SOURCE MATERIAL —
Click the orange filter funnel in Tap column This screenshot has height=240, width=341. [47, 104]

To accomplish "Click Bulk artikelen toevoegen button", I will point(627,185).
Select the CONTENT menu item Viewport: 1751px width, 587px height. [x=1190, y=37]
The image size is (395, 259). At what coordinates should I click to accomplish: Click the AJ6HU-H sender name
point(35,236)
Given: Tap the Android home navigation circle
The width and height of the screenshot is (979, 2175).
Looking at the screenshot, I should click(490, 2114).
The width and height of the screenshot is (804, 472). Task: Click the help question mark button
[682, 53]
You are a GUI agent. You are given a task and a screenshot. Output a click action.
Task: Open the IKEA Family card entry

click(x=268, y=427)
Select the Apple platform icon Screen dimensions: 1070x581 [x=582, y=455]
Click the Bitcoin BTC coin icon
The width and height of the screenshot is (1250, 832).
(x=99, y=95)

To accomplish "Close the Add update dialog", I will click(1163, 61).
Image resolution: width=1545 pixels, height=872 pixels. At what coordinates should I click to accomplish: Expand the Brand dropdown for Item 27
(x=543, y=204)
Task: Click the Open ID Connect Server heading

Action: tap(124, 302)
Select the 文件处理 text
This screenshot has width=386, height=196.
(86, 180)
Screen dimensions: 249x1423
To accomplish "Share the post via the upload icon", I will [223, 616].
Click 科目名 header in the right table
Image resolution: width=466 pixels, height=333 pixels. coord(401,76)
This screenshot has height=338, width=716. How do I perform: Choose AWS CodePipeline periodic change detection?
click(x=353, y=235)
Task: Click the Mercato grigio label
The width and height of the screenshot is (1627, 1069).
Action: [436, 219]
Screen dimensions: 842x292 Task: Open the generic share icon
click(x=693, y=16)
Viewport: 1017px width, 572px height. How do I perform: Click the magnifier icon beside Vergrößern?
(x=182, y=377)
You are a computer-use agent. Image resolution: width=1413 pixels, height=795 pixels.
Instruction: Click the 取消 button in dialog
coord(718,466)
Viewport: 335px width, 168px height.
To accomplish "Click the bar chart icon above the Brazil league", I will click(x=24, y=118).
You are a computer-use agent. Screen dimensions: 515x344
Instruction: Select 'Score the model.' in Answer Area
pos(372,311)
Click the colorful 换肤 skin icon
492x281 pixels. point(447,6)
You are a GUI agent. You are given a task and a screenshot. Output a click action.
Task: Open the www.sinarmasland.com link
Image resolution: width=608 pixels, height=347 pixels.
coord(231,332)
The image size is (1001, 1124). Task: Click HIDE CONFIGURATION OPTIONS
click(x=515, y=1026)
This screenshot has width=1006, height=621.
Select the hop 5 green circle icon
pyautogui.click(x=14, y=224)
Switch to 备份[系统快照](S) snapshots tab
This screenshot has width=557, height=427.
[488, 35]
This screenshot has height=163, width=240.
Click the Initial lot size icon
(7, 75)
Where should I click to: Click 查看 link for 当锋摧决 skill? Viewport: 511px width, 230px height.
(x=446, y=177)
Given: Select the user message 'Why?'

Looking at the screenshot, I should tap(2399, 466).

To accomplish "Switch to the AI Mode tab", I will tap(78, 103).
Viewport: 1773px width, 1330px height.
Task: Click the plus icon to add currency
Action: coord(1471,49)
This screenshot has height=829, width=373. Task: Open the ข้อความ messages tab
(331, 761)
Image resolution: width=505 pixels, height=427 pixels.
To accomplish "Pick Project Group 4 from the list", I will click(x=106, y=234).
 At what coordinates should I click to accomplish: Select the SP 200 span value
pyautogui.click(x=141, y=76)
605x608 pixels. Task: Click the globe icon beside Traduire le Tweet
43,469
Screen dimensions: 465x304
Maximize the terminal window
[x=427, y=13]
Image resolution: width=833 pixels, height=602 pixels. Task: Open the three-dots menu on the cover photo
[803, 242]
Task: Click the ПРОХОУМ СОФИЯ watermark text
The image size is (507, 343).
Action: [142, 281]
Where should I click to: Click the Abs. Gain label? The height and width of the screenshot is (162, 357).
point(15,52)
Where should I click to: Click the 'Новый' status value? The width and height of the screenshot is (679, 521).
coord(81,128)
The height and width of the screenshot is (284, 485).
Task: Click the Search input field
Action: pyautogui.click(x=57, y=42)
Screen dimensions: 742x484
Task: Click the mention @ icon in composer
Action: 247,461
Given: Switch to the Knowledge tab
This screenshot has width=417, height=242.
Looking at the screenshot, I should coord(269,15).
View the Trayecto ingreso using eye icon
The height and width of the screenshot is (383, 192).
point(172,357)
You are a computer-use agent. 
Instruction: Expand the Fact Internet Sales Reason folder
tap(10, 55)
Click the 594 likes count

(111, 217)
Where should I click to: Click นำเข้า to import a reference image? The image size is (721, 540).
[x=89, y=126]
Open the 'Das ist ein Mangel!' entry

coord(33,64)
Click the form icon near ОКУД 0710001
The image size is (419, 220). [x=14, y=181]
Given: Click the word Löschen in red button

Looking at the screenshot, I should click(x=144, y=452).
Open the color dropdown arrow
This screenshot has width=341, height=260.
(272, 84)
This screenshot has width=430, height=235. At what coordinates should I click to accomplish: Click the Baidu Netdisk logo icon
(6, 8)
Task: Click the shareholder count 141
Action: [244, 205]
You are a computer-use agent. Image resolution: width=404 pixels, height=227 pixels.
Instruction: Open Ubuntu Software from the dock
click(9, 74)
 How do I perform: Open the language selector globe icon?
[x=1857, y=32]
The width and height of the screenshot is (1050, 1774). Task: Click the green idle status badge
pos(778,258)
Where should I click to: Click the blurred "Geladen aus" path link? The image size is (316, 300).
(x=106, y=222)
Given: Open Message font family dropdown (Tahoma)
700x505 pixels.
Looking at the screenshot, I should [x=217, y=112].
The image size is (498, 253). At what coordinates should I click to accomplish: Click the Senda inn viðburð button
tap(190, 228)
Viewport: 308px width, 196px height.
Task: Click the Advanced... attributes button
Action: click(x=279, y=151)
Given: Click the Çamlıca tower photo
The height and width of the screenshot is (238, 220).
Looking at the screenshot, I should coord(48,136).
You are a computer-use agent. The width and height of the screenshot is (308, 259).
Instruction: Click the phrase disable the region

WORK ITEM — Transcribe the listing from start to finish, exactly as given.

WRITTEN RESPONSE —
Click the orange filter funnel in Tap column This screenshot has height=240, width=341. [47, 104]

To accomplish "Click Bulk artikelen toevoegen button", I will point(627,185).
Select the CONTENT menu item Viewport: 1751px width, 587px height. [x=1190, y=37]
The image size is (395, 259). At what coordinates should I click to accomplish: Click the AJ6HU-H sender name
point(35,236)
Given: Tap the Android home navigation circle
The width and height of the screenshot is (979, 2175).
Looking at the screenshot, I should click(490, 2114).
The width and height of the screenshot is (804, 472). Task: Click the help question mark button
[682, 53]
You are a GUI agent. You are given a task and a screenshot. Output a click action.
Task: Open the IKEA Family card entry

click(x=268, y=427)
Select the Apple platform icon Screen dimensions: 1070x581 [x=582, y=455]
Click the Bitcoin BTC coin icon
The width and height of the screenshot is (1250, 832).
(x=99, y=95)

To accomplish "Close the Add update dialog", I will click(1163, 61).
Image resolution: width=1545 pixels, height=872 pixels. At what coordinates should I click to accomplish: Expand the Brand dropdown for Item 27
(x=543, y=204)
Task: Click the Open ID Connect Server heading

Action: tap(124, 302)
Select the 文件处理 text
This screenshot has width=386, height=196.
(86, 180)
Screen dimensions: 249x1423
To accomplish "Share the post via the upload icon", I will [223, 616].
Click 科目名 header in the right table
Image resolution: width=466 pixels, height=333 pixels. coord(401,76)
This screenshot has height=338, width=716. How do I perform: Choose AWS CodePipeline periodic change detection?
click(x=353, y=235)
Task: Click the Mercato grigio label
The width and height of the screenshot is (1627, 1069).
Action: [436, 219]
Screen dimensions: 842x292 Task: Open the generic share icon
click(x=693, y=16)
Viewport: 1017px width, 572px height. How do I perform: Click the magnifier icon beside Vergrößern?
(x=182, y=377)
You are a computer-use agent. Image resolution: width=1413 pixels, height=795 pixels.
Instruction: Click the 取消 button in dialog
coord(718,466)
Viewport: 335px width, 168px height.
To accomplish "Click the bar chart icon above the Brazil league", I will click(x=24, y=118).
You are a computer-use agent. Screen dimensions: 515x344
Instruction: Select 'Score the model.' in Answer Area
pos(372,311)
Click the colorful 换肤 skin icon
492x281 pixels. point(447,6)
You are a GUI agent. You are given a task and a screenshot. Output a click action.
Task: Open the www.sinarmasland.com link
Image resolution: width=608 pixels, height=347 pixels.
coord(231,332)
The image size is (1001, 1124). Task: Click HIDE CONFIGURATION OPTIONS
click(x=515, y=1026)
This screenshot has width=1006, height=621.
Select the hop 5 green circle icon
pyautogui.click(x=14, y=224)
Switch to 备份[系统快照](S) snapshots tab
This screenshot has width=557, height=427.
[488, 35]
This screenshot has height=163, width=240.
Click the Initial lot size icon
(7, 75)
Where should I click to: Click 查看 link for 当锋摧决 skill? Viewport: 511px width, 230px height.
(x=446, y=177)
Given: Select the user message 'Why?'

Looking at the screenshot, I should tap(2399, 466).

To accomplish "Switch to the AI Mode tab", I will tap(78, 103).
Viewport: 1773px width, 1330px height.
Task: Click the plus icon to add currency
Action: coord(1471,49)
This screenshot has height=829, width=373. Task: Open the ข้อความ messages tab
(331, 761)
Image resolution: width=505 pixels, height=427 pixels.
To accomplish "Pick Project Group 4 from the list", I will click(x=106, y=234).
 At what coordinates should I click to accomplish: Select the SP 200 span value
pyautogui.click(x=141, y=76)
605x608 pixels. Task: Click the globe icon beside Traduire le Tweet
43,469
Screen dimensions: 465x304
Maximize the terminal window
[x=427, y=13]
Image resolution: width=833 pixels, height=602 pixels. Task: Open the three-dots menu on the cover photo
[803, 242]
Task: Click the ПРОХОУМ СОФИЯ watermark text
The image size is (507, 343).
Action: [142, 281]
Where should I click to: Click the Abs. Gain label? The height and width of the screenshot is (162, 357).
point(15,52)
Where should I click to: Click the 'Новый' status value? The width and height of the screenshot is (679, 521).
coord(81,128)
The height and width of the screenshot is (284, 485).
Task: Click the Search input field
Action: pyautogui.click(x=57, y=42)
Screen dimensions: 742x484
Task: Click the mention @ icon in composer
Action: 247,461
Given: Switch to the Knowledge tab
This screenshot has width=417, height=242.
Looking at the screenshot, I should coord(269,15).
View the Trayecto ingreso using eye icon
The height and width of the screenshot is (383, 192).
point(172,357)
You are a computer-use agent. 
Instruction: Expand the Fact Internet Sales Reason folder
tap(10, 55)
Click the 594 likes count

(111, 217)
Where should I click to: Click นำเข้า to import a reference image? The image size is (721, 540).
[x=89, y=126]
Open the 'Das ist ein Mangel!' entry

coord(33,64)
Click the form icon near ОКУД 0710001
The image size is (419, 220). [x=14, y=181]
Given: Click the word Löschen in red button

Looking at the screenshot, I should click(x=144, y=452).
Open the color dropdown arrow
This screenshot has width=341, height=260.
(272, 84)
This screenshot has width=430, height=235. At what coordinates should I click to accomplish: Click the Baidu Netdisk logo icon
(6, 8)
Task: Click the shareholder count 141
Action: [244, 205]
You are a computer-use agent. Image resolution: width=404 pixels, height=227 pixels.
Instruction: Open Ubuntu Software from the dock
click(9, 74)
 How do I perform: Open the language selector globe icon?
[x=1857, y=32]
The width and height of the screenshot is (1050, 1774). Task: Click the green idle status badge
pos(778,258)
Where should I click to: Click the blurred "Geladen aus" path link? The image size is (316, 300).
(x=106, y=222)
Given: Open Message font family dropdown (Tahoma)
700x505 pixels.
Looking at the screenshot, I should [x=217, y=112].
The image size is (498, 253). At what coordinates should I click to accomplish: Click the Senda inn viðburð button
tap(190, 228)
Viewport: 308px width, 196px height.
Task: Click the Advanced... attributes button
Action: click(x=279, y=151)
Given: Click the Çamlıca tower photo
The height and width of the screenshot is (238, 220).
Looking at the screenshot, I should coord(48,136).
You are a computer-use agent. The width and height of the screenshot is (308, 259).
Instruction: Click the phrase disable the region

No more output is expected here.